Razer BlackWidow Ultimate 2013 Edition Review
The market for mechanical gaming keyboards has exploded recently. It didn't seem that long ago that everyone was trading in their Model M's for something sleek and low-profile. Now the mechanical keyboards are back with a rightful bang, and a whole new generation of users are discovering how good the alternative could be.
Understandably it takes more than a good switch to excite the hearts of the instant-gratification generation, and the Razer BlackWidow Ultimate has plenty of tricks up its sleeve.

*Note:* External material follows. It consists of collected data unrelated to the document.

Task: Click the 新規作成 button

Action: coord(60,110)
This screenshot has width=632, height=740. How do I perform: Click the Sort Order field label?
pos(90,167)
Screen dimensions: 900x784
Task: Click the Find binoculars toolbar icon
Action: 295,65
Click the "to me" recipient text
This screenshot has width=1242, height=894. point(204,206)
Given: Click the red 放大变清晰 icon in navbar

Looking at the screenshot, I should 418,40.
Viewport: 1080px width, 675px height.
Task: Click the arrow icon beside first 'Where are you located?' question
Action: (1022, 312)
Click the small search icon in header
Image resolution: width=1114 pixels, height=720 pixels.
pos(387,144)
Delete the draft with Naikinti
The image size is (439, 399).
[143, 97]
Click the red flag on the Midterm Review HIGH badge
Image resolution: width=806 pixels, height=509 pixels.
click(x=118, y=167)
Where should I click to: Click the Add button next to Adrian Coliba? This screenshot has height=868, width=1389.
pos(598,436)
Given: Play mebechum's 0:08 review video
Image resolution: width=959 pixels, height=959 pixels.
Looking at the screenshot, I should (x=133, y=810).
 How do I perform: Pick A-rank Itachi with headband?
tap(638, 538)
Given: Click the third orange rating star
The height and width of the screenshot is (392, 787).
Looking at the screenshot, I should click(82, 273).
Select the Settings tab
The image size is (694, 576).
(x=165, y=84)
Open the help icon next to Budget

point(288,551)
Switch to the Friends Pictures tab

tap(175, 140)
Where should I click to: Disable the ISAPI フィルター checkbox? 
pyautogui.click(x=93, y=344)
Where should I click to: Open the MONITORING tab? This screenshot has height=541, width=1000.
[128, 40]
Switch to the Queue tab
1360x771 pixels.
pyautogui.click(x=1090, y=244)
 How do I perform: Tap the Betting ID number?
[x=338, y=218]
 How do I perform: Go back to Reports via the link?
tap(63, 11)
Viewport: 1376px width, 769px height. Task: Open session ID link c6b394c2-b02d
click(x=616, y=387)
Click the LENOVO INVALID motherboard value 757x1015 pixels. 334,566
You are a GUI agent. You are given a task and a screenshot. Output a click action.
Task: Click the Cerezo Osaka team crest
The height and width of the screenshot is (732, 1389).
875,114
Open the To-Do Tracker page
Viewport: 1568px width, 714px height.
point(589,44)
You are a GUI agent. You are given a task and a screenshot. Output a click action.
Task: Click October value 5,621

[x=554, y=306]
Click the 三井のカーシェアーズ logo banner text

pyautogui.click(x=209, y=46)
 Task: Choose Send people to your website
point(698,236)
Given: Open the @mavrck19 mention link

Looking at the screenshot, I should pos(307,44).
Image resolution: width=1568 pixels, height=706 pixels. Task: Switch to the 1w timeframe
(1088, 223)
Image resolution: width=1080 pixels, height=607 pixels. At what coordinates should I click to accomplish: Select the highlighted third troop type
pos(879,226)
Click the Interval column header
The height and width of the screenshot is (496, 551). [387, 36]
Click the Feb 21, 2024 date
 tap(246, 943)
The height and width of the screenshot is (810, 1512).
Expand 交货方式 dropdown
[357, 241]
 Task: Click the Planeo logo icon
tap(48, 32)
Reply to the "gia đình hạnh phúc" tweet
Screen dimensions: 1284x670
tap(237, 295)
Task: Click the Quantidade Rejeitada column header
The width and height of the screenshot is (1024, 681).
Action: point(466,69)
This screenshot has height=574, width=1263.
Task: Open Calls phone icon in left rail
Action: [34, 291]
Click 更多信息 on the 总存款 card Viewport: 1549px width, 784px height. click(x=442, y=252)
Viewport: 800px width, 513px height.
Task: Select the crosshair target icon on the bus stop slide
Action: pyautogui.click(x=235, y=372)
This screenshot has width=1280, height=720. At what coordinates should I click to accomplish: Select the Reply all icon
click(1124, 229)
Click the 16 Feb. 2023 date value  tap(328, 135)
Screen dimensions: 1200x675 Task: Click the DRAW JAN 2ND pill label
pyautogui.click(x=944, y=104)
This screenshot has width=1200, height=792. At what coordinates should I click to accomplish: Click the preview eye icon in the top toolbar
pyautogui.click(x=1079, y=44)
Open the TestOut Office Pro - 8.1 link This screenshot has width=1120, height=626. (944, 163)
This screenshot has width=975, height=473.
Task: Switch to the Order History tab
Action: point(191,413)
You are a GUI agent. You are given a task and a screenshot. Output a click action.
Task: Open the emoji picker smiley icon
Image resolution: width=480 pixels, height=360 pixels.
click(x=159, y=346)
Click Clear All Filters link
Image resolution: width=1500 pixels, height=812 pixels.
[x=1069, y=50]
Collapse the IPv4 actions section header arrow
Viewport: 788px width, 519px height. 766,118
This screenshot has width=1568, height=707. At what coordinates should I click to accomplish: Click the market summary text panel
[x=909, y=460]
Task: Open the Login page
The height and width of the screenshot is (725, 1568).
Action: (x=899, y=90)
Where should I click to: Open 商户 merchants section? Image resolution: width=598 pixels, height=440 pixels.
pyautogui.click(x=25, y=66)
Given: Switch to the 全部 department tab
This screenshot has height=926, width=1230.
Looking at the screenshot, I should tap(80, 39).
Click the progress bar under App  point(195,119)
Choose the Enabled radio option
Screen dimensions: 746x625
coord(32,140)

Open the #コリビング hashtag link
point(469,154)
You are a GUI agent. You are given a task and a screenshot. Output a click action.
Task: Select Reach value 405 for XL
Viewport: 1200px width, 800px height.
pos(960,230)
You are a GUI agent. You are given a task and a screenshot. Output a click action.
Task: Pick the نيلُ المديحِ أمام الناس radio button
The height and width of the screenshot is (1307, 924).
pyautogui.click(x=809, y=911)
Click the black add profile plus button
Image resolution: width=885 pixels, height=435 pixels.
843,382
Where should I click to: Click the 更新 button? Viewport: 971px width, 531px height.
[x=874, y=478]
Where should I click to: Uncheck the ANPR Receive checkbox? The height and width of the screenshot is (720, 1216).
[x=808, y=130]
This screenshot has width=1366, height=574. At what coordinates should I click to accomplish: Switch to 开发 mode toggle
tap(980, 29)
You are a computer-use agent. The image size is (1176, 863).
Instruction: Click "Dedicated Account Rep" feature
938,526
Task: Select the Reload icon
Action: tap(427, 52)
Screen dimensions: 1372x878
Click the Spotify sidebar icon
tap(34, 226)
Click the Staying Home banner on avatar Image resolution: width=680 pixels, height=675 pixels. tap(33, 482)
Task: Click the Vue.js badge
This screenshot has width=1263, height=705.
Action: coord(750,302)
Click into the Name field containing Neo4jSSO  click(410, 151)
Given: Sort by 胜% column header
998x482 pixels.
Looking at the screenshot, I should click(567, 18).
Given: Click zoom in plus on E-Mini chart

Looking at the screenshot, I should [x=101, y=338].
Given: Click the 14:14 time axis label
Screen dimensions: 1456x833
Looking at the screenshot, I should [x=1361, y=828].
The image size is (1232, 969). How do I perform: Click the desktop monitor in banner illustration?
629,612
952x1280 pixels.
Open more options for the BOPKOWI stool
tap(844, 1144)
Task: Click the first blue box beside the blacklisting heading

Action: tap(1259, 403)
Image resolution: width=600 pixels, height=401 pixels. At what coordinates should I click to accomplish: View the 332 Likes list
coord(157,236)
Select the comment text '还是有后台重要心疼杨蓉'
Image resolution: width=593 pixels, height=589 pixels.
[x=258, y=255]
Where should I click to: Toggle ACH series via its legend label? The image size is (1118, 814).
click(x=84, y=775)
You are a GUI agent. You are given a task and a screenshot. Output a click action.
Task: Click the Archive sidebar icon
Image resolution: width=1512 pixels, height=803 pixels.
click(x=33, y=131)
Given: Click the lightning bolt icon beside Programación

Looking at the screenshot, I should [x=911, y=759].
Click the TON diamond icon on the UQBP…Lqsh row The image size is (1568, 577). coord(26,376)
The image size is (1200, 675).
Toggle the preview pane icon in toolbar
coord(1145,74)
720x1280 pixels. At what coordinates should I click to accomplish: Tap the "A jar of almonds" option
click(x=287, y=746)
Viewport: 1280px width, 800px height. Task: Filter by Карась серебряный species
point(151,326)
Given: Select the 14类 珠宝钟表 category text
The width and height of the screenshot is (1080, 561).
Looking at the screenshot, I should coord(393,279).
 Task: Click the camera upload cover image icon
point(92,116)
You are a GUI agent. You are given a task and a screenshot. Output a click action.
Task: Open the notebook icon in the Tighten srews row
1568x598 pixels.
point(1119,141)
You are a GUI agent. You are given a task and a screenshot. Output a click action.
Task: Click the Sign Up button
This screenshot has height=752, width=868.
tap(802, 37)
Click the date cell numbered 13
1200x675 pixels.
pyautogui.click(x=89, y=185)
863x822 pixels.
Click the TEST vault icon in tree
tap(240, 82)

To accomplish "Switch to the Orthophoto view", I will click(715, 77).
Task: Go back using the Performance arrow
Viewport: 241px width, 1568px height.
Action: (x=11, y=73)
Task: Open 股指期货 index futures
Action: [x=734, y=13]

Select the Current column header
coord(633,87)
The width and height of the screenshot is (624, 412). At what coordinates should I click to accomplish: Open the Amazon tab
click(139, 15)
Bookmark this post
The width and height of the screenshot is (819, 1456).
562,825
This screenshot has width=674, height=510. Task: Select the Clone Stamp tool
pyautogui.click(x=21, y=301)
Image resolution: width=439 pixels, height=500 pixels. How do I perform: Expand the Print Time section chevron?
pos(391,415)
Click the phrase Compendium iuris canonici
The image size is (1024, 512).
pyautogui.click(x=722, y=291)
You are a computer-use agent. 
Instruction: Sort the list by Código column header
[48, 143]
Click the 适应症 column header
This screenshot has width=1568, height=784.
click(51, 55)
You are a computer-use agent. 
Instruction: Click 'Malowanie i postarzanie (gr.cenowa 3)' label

Build quality is outstanding. It's a weighty unit and nice and thick, so it will withstand an almighty beating without flexing or wobbling. With the on-the-fly macro recording and five dedicated keys for customisation you can get some decent use out of it without needing to install the Synapse 2.0 software. Although you definitely should. It's a great looking piece of software, that's very easy to use and everything is laid out in a clear and concise manner. It might seem like those qualities are obvious but, as anyone who has dealt with any software at all knows, that isn't always the case.
We've often spoken about the glory that is to be found when typing on Cherry MX switches, and the BlackWidow is no exception. The noise from a mechanical keyboard is what usually puts people off, because they either remember the clicking of the old IBMs, or because it's seeped into the collective consciousness that is what they should sound like. Of course that's not the case at all usually, but with the BlackWidow it is. It's the first keyboard we've seen in some time to be equipped with the Cherry Blue variant, which provide an audible click when depressed. So as well as the slight noise you get from typing generally, there is also a deliberate click to aid in feedback. If this sounds like a deal-breaking issue, the BlackWidow Ultimate Stealth is identical to the model we're reviewing today, but has the Cherry MX Brown switches which don't click.
So it's built like a tank, the software is excellent and the lighting is uniform and bright. Alongside the well-placed headset and USB ports and the reasonable £110 price-tag, there is nothing to stop the Razer from belonging on anyone's shortlist. Whether you want the quiet of the Stealth version, or the tactile feedback of the Ultimate, you'll be pleased with the Razer BlackWidow and it earns our OC3D Gold Award.